(提取出的数据条目)
#####
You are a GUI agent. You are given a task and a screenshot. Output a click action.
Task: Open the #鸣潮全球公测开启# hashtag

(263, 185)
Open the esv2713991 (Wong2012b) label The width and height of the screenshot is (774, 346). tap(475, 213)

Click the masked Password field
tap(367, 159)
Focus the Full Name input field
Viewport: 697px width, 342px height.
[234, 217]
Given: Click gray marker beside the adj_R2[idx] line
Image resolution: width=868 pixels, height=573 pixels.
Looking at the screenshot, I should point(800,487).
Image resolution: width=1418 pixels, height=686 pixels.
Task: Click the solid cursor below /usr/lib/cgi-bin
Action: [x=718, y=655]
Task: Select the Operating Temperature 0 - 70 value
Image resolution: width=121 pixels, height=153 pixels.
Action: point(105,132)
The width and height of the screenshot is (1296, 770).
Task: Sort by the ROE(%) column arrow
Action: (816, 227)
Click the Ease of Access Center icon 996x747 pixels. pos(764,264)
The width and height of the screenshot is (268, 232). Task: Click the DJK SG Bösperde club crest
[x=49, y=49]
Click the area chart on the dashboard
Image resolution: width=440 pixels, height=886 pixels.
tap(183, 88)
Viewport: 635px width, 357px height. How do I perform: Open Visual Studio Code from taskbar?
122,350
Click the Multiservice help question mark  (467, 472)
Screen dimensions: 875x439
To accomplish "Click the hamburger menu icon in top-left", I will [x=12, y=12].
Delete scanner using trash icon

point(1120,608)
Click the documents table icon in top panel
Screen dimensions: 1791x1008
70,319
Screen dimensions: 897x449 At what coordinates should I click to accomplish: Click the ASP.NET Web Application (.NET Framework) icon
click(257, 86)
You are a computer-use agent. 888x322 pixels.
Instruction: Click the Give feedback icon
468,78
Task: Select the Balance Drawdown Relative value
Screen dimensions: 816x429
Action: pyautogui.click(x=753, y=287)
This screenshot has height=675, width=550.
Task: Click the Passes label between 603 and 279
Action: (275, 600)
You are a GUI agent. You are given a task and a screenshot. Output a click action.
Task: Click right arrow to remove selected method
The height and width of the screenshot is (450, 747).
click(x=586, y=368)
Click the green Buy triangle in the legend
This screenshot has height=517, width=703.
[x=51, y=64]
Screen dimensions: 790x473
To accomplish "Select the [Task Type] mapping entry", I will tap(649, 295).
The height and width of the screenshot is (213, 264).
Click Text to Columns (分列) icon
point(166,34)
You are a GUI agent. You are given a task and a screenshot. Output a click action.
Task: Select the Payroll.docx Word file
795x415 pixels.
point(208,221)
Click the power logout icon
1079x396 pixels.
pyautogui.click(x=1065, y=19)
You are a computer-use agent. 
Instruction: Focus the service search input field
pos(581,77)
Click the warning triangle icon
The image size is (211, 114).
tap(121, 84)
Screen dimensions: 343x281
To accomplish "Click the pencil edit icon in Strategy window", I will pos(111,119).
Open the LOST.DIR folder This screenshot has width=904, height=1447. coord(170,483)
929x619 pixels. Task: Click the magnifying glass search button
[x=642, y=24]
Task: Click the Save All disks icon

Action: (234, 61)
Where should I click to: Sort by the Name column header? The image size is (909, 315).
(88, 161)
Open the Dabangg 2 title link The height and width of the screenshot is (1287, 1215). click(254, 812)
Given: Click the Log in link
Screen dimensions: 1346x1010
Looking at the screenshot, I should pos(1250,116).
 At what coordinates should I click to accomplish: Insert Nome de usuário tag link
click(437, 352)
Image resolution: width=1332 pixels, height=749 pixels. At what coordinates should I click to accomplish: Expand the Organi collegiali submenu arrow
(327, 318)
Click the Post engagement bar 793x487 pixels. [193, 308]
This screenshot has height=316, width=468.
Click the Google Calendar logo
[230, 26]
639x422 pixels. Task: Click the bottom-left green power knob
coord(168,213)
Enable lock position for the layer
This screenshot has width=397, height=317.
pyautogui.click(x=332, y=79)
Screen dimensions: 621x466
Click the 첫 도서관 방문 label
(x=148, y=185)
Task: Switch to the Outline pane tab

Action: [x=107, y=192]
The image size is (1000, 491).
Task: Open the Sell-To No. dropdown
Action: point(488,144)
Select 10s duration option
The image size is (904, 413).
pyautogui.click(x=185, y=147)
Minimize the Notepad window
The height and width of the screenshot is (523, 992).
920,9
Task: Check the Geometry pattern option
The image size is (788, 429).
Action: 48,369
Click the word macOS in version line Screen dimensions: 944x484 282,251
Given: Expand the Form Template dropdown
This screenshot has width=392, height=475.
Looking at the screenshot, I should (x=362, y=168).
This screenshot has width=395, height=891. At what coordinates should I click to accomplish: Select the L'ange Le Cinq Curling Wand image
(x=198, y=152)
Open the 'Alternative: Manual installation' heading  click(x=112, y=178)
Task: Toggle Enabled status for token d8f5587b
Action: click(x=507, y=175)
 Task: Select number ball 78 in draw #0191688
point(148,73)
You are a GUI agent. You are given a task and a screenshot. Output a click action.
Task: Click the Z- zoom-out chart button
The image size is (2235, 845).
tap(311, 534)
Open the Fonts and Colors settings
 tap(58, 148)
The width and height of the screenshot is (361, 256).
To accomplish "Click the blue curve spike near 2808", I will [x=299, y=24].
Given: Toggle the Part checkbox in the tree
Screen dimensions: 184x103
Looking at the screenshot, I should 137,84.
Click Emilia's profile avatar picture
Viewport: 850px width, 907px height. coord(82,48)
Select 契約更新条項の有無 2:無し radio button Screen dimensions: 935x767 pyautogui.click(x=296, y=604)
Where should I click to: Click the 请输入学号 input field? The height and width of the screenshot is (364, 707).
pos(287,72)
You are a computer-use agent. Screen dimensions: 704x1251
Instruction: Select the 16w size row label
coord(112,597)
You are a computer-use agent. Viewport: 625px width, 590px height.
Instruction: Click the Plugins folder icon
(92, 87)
#####
▶ [操作说明]:
将上面清单中的全部行改写为编号列表，空行不计入。

▶ [回答]:
1. You are a GUI agent. You are given a task and a screenshot. Output a click action.
2. Task: Open the #鸣潮全球公测开启# hashtag
3. (263, 185)
4. Open the esv2713991 (Wong2012b) label The width and height of the screenshot is (774, 346). tap(475, 213)
5. Click the masked Password field
6. tap(367, 159)
7. Focus the Full Name input field
8. Viewport: 697px width, 342px height.
9. [234, 217]
10. Given: Click gray marker beside the adj_R2[idx] line
11. Image resolution: width=868 pixels, height=573 pixels.
12. Looking at the screenshot, I should point(800,487).
13. Image resolution: width=1418 pixels, height=686 pixels.
14. Task: Click the solid cursor below /usr/lib/cgi-bin
15. Action: [x=718, y=655]
16. Task: Select the Operating Temperature 0 - 70 value
17. Image resolution: width=121 pixels, height=153 pixels.
18. Action: point(105,132)
19. The width and height of the screenshot is (1296, 770).
20. Task: Sort by the ROE(%) column arrow
21. Action: (816, 227)
22. Click the Ease of Access Center icon 996x747 pixels. pos(764,264)
23. The width and height of the screenshot is (268, 232). Task: Click the DJK SG Bösperde club crest
24. [x=49, y=49]
25. Click the area chart on the dashboard
26. Image resolution: width=440 pixels, height=886 pixels.
27. tap(183, 88)
28. Viewport: 635px width, 357px height. How do I perform: Open Visual Studio Code from taskbar?
29. 122,350
30. Click the Multiservice help question mark  (467, 472)
31. Screen dimensions: 875x439
32. To accomplish "Click the hamburger menu icon in top-left", I will [x=12, y=12].
33. Delete scanner using trash icon
34. point(1120,608)
35. Click the documents table icon in top panel
36. Screen dimensions: 1791x1008
37. 70,319
38. Screen dimensions: 897x449 At what coordinates should I click to accomplish: Click the ASP.NET Web Application (.NET Framework) icon
39. click(257, 86)
40. You are a computer-use agent. 888x322 pixels.
41. Instruction: Click the Give feedback icon
42. 468,78
43. Task: Select the Balance Drawdown Relative value
44. Screen dimensions: 816x429
45. Action: pyautogui.click(x=753, y=287)
46. This screenshot has height=675, width=550.
47. Task: Click the Passes label between 603 and 279
48. Action: (275, 600)
49. You are a GUI agent. You are given a task and a screenshot. Output a click action.
50. Task: Click right arrow to remove selected method
51. The height and width of the screenshot is (450, 747).
52. click(x=586, y=368)
53. Click the green Buy triangle in the legend
54. This screenshot has height=517, width=703.
55. [x=51, y=64]
56. Screen dimensions: 790x473
57. To accomplish "Select the [Task Type] mapping entry", I will tap(649, 295).
58. The height and width of the screenshot is (213, 264).
59. Click Text to Columns (分列) icon
60. point(166,34)
61. You are a GUI agent. You are given a task and a screenshot. Output a click action.
62. Task: Select the Payroll.docx Word file
63. 795x415 pixels.
64. point(208,221)
65. Click the power logout icon
66. 1079x396 pixels.
67. pyautogui.click(x=1065, y=19)
68. You are a computer-use agent. 
69. Instruction: Focus the service search input field
70. pos(581,77)
71. Click the warning triangle icon
72. The image size is (211, 114).
73. tap(121, 84)
74. Screen dimensions: 343x281
75. To accomplish "Click the pencil edit icon in Strategy window", I will pos(111,119).
76. Open the LOST.DIR folder This screenshot has width=904, height=1447. coord(170,483)
77. 929x619 pixels. Task: Click the magnifying glass search button
78. [x=642, y=24]
79. Task: Click the Save All disks icon
80. Action: (234, 61)
81. Where should I click to: Sort by the Name column header? The image size is (909, 315).
82. (88, 161)
83. Open the Dabangg 2 title link The height and width of the screenshot is (1287, 1215). click(254, 812)
84. Given: Click the Log in link
85. Screen dimensions: 1346x1010
86. Looking at the screenshot, I should pos(1250,116).
87.  At what coordinates should I click to accomplish: Insert Nome de usuário tag link
88. click(437, 352)
89. Image resolution: width=1332 pixels, height=749 pixels. At what coordinates should I click to accomplish: Expand the Organi collegiali submenu arrow
90. (327, 318)
91. Click the Post engagement bar 793x487 pixels. [193, 308]
92. This screenshot has height=316, width=468.
93. Click the Google Calendar logo
94. [230, 26]
95. 639x422 pixels. Task: Click the bottom-left green power knob
96. coord(168,213)
97. Enable lock position for the layer
98. This screenshot has width=397, height=317.
99. pyautogui.click(x=332, y=79)
100. Screen dimensions: 621x466
101. Click the 첫 도서관 방문 label
102. (x=148, y=185)
103. Task: Switch to the Outline pane tab
104. Action: [x=107, y=192]
105. The image size is (1000, 491).
106. Task: Open the Sell-To No. dropdown
107. Action: point(488,144)
108. Select 10s duration option
109. The image size is (904, 413).
110. pyautogui.click(x=185, y=147)
111. Minimize the Notepad window
112. The height and width of the screenshot is (523, 992).
113. 920,9
114. Task: Check the Geometry pattern option
115. The image size is (788, 429).
116. Action: 48,369
117. Click the word macOS in version line Screen dimensions: 944x484 282,251
118. Given: Expand the Form Template dropdown
119. This screenshot has width=392, height=475.
120. Looking at the screenshot, I should (x=362, y=168).
121. This screenshot has width=395, height=891. At what coordinates should I click to accomplish: Select the L'ange Le Cinq Curling Wand image
122. (x=198, y=152)
123. Open the 'Alternative: Manual installation' heading  click(x=112, y=178)
124. Task: Toggle Enabled status for token d8f5587b
125. Action: click(x=507, y=175)
126.  Task: Select number ball 78 in draw #0191688
127. point(148,73)
128. You are a GUI agent. You are given a task and a screenshot. Output a click action.
129. Task: Click the Z- zoom-out chart button
130. The image size is (2235, 845).
131. tap(311, 534)
132. Open the Fonts and Colors settings
133.  tap(58, 148)
134. The width and height of the screenshot is (361, 256).
135. To accomplish "Click the blue curve spike near 2808", I will [x=299, y=24].
136. Given: Toggle the Part checkbox in the tree
137. Screen dimensions: 184x103
138. Looking at the screenshot, I should 137,84.
139. Click Emilia's profile avatar picture
140. Viewport: 850px width, 907px height. coord(82,48)
141. Select 契約更新条項の有無 2:無し radio button Screen dimensions: 935x767 pyautogui.click(x=296, y=604)
142. Where should I click to: Click the 请输入学号 input field? The height and width of the screenshot is (364, 707).
143. pos(287,72)
144. You are a computer-use agent. Screen dimensions: 704x1251
145. Instruction: Select the 16w size row label
146. coord(112,597)
147. You are a computer-use agent. Viewport: 625px width, 590px height.
148. Instruction: Click the Plugins folder icon
149. (92, 87)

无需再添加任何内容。